**Dataset entries**.

◆ ◆ ◆

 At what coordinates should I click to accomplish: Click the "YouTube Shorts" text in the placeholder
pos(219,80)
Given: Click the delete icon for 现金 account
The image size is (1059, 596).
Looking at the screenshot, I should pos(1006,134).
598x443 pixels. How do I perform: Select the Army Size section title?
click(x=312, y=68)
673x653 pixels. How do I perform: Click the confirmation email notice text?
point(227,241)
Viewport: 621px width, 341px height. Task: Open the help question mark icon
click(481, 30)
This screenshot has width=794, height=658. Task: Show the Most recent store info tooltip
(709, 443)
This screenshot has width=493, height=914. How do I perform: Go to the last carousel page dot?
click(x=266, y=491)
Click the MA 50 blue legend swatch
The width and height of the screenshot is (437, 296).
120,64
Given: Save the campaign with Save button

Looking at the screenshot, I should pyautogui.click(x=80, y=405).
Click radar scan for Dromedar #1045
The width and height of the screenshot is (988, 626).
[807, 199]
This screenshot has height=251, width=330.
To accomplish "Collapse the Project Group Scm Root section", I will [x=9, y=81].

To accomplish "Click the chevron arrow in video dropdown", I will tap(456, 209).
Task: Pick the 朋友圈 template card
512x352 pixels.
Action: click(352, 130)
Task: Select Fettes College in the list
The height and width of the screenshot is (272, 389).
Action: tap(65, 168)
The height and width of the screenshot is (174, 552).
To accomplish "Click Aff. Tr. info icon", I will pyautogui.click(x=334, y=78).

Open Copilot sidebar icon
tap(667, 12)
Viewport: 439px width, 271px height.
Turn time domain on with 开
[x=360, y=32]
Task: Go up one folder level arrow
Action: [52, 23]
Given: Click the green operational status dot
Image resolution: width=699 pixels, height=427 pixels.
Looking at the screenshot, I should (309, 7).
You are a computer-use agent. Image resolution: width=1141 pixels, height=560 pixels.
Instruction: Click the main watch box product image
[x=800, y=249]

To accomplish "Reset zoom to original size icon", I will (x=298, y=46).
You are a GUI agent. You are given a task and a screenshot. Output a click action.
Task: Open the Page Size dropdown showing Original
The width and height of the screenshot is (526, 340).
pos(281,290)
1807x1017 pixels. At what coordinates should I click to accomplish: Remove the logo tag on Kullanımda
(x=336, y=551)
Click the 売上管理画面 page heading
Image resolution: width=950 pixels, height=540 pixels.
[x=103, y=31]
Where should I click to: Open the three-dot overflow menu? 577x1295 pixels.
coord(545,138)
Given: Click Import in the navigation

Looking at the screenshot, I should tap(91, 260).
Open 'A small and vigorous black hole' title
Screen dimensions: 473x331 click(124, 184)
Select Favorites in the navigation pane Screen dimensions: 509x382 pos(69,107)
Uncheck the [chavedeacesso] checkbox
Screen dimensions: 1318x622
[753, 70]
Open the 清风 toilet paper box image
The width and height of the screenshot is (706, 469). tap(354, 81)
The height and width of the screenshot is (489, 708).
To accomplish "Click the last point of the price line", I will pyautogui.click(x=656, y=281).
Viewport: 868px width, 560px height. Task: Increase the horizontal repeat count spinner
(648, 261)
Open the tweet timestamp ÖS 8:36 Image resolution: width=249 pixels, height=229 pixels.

◆ ◆ ◆

Starting with the line that holds "Instruction: Click the" and ending with the line that holds "Task: Open the Page", retype every line in the data above exactly, and nothing else.

**Result of this exercise**.
Instruction: Click the main watch box product image
[x=800, y=249]

To accomplish "Reset zoom to original size icon", I will (x=298, y=46).
You are a GUI agent. You are given a task and a screenshot. Output a click action.
Task: Open the Page Size dropdown showing Original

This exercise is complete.